Şahsen tanışma mutluluğuna kavuştuğum rahmetli Ahmet İsvan herkesin ama özellikle de yöneticilerin ve siyasetçilerin çok iyi bilmesi, anlaması gereken bir isimdir.

Ahmet İsvan 1973 yerel seçimlerinde yüzde 63.6 gibi tarihi bir oy oranıyla İstanbul Belediye Başkanı seçildiğinde, amacının Cumhuriyet Halk Partisi’nin o günlerdeki iki sloganını hayata geçirmek olduğunu söylemişti. Bugün de geçerliliğini koruyan o iki slogan, “Yoksulluk kader değildir” ve “Bu düzeni değiştireceğiz” idi.

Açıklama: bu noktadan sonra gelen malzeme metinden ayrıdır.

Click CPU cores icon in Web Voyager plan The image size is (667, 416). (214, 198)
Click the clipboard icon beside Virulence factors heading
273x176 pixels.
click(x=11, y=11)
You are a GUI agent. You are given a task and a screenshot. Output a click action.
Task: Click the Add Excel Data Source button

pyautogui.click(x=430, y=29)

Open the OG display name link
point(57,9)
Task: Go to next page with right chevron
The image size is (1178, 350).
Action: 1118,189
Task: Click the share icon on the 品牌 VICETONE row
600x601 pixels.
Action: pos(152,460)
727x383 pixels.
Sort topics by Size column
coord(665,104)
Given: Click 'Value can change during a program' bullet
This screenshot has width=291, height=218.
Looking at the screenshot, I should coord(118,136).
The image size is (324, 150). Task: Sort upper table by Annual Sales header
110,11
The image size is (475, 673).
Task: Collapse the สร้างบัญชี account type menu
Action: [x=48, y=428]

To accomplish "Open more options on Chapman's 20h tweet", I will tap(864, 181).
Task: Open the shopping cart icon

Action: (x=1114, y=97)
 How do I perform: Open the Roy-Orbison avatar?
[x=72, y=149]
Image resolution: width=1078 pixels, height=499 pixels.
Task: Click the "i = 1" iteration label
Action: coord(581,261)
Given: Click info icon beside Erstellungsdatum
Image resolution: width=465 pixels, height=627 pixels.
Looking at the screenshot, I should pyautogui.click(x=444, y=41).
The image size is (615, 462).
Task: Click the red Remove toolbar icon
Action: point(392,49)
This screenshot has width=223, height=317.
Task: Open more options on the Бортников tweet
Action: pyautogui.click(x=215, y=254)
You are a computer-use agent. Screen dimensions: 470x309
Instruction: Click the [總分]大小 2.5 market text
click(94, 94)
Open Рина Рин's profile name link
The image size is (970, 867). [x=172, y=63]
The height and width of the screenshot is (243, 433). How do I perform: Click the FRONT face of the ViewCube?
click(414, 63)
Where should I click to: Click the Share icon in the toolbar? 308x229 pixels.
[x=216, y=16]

Ahmet İsvan bu anlayış içerisinde örnek bir sosyal demokrat belediyecilik sergiledi. Belediyenin sahip olduğu mülkleri ilk kez kamuoyuna açıklamak gibi uygulamalarla şeffaflık yolunda çok önemli adımlar attı. İstanbul’u imar katliamlarına karşı son derece kararlı ve dirençli biçimde savundu. Engellemeler nedeniyle yapılamayan metro yerine, bugün “metrobüs” dediğimiz “Tercihli otobüs yolu” uygulamasını ülkemizde ilk kez o başlattı.

Ahmet İsvan pek çok halkçı yerel yönetim uygulamalarına imza atmıştır. Örneğin bugün bütün ülkeye yayılmış olan “Halk Ekmek” uygulamasını ilk o başlattı.

Ben de ilk günden beri Ahmet İsvan’a ve onun savunduğu değerlere yakışan bir belediye başkanlığı yapma kararlılığı içinde oldum. Beylikdüzü Belediye Başkanı iken başlamasına öncülük ettiğim Cumhuriyet Halk Partisi Vefa Ödülleri’nin birincisinde Türkiye Vefa Ödülü’nü Ahmet İsvan’a takdim etmiştik. Kendisini bir kez daha sevgiyle, saygıyla, rahmetle anıyorum. Ruhu şad olsun.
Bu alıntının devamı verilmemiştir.